Stored records
++++++++++++++++++++
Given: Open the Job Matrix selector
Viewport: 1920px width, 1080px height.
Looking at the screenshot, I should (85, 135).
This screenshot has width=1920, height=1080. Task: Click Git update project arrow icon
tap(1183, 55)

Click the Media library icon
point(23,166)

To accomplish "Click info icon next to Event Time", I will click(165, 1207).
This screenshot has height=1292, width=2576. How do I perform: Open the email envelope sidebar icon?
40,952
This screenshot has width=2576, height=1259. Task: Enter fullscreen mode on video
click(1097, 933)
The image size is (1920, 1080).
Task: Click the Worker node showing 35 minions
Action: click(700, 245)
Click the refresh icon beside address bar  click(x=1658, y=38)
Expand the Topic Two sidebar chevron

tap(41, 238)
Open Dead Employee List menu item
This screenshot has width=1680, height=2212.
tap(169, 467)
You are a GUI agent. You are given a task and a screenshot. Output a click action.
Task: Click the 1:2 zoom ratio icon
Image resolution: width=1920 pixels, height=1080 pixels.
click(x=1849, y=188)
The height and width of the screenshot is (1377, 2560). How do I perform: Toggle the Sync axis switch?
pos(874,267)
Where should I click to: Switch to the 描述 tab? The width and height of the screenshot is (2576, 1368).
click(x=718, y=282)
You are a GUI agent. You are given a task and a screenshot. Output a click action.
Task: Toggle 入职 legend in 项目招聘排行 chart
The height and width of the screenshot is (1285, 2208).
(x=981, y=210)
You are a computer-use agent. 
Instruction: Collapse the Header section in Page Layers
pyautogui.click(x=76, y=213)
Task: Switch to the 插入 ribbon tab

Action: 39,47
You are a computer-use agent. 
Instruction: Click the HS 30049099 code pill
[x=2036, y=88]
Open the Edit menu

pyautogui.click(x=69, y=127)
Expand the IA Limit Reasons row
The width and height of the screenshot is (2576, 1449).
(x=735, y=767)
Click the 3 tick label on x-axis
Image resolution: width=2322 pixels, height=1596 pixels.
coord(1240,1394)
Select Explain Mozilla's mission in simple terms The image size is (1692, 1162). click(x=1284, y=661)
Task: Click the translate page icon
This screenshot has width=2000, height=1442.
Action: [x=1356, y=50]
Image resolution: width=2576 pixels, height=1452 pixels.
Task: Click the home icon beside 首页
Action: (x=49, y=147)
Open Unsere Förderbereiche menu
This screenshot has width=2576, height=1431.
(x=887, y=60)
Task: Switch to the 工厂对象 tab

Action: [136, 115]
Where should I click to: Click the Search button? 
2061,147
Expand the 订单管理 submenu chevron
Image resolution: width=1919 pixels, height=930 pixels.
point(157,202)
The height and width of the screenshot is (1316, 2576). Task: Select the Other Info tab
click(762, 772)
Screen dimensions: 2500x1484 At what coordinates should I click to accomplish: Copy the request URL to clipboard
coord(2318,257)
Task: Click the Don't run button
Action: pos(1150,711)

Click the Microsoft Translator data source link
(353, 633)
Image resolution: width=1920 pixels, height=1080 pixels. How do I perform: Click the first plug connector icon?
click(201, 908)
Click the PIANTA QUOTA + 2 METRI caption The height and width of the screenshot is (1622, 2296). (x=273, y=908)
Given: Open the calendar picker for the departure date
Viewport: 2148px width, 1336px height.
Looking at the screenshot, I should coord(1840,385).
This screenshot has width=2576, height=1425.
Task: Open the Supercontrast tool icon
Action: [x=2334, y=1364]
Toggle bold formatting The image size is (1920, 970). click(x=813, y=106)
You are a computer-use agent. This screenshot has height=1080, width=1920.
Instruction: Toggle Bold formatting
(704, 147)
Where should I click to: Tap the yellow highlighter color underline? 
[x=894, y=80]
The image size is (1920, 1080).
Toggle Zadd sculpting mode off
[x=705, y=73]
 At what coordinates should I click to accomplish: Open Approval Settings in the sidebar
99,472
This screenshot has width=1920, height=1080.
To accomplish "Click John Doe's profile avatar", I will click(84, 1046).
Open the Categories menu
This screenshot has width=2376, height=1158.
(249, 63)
++++++++++++++++++++
__DIRECTIONS__:
Each line of the records above should be copied exactly.

__OUTPUT BELOW__:
Given: Open the Job Matrix selector
Viewport: 1920px width, 1080px height.
Looking at the screenshot, I should (85, 135).
This screenshot has width=1920, height=1080. Task: Click Git update project arrow icon
tap(1183, 55)

Click the Media library icon
point(23,166)

To accomplish "Click info icon next to Event Time", I will click(165, 1207).
This screenshot has height=1292, width=2576. How do I perform: Open the email envelope sidebar icon?
40,952
This screenshot has width=2576, height=1259. Task: Enter fullscreen mode on video
click(1097, 933)
The image size is (1920, 1080).
Task: Click the Worker node showing 35 minions
Action: click(700, 245)
Click the refresh icon beside address bar  click(x=1658, y=38)
Expand the Topic Two sidebar chevron

tap(41, 238)
Open Dead Employee List menu item
This screenshot has width=1680, height=2212.
tap(169, 467)
You are a GUI agent. You are given a task and a screenshot. Output a click action.
Task: Click the 1:2 zoom ratio icon
Image resolution: width=1920 pixels, height=1080 pixels.
click(x=1849, y=188)
The height and width of the screenshot is (1377, 2560). How do I perform: Toggle the Sync axis switch?
pos(874,267)
Where should I click to: Switch to the 描述 tab? The width and height of the screenshot is (2576, 1368).
click(x=718, y=282)
You are a GUI agent. You are given a task and a screenshot. Output a click action.
Task: Toggle 入职 legend in 项目招聘排行 chart
The height and width of the screenshot is (1285, 2208).
(x=981, y=210)
You are a computer-use agent. 
Instruction: Collapse the Header section in Page Layers
pyautogui.click(x=76, y=213)
Task: Switch to the 插入 ribbon tab

Action: 39,47
You are a computer-use agent. 
Instruction: Click the HS 30049099 code pill
[x=2036, y=88]
Open the Edit menu

pyautogui.click(x=69, y=127)
Expand the IA Limit Reasons row
The width and height of the screenshot is (2576, 1449).
(x=735, y=767)
Click the 3 tick label on x-axis
Image resolution: width=2322 pixels, height=1596 pixels.
coord(1240,1394)
Select Explain Mozilla's mission in simple terms The image size is (1692, 1162). click(x=1284, y=661)
Task: Click the translate page icon
This screenshot has width=2000, height=1442.
Action: [x=1356, y=50]
Image resolution: width=2576 pixels, height=1452 pixels.
Task: Click the home icon beside 首页
Action: (x=49, y=147)
Open Unsere Förderbereiche menu
This screenshot has width=2576, height=1431.
(x=887, y=60)
Task: Switch to the 工厂对象 tab

Action: [136, 115]
Where should I click to: Click the Search button? 
2061,147
Expand the 订单管理 submenu chevron
Image resolution: width=1919 pixels, height=930 pixels.
point(157,202)
The height and width of the screenshot is (1316, 2576). Task: Select the Other Info tab
click(762, 772)
Screen dimensions: 2500x1484 At what coordinates should I click to accomplish: Copy the request URL to clipboard
coord(2318,257)
Task: Click the Don't run button
Action: pos(1150,711)

Click the Microsoft Translator data source link
(353, 633)
Image resolution: width=1920 pixels, height=1080 pixels. How do I perform: Click the first plug connector icon?
click(201, 908)
Click the PIANTA QUOTA + 2 METRI caption The height and width of the screenshot is (1622, 2296). (x=273, y=908)
Given: Open the calendar picker for the departure date
Viewport: 2148px width, 1336px height.
Looking at the screenshot, I should coord(1840,385).
This screenshot has width=2576, height=1425.
Task: Open the Supercontrast tool icon
Action: [x=2334, y=1364]
Toggle bold formatting The image size is (1920, 970). click(x=813, y=106)
You are a computer-use agent. This screenshot has height=1080, width=1920.
Instruction: Toggle Bold formatting
(704, 147)
Where should I click to: Tap the yellow highlighter color underline? 
[x=894, y=80]
The image size is (1920, 1080).
Toggle Zadd sculpting mode off
[x=705, y=73]
 At what coordinates should I click to accomplish: Open Approval Settings in the sidebar
99,472
This screenshot has width=1920, height=1080.
To accomplish "Click John Doe's profile avatar", I will click(84, 1046).
Open the Categories menu
This screenshot has width=2376, height=1158.
(249, 63)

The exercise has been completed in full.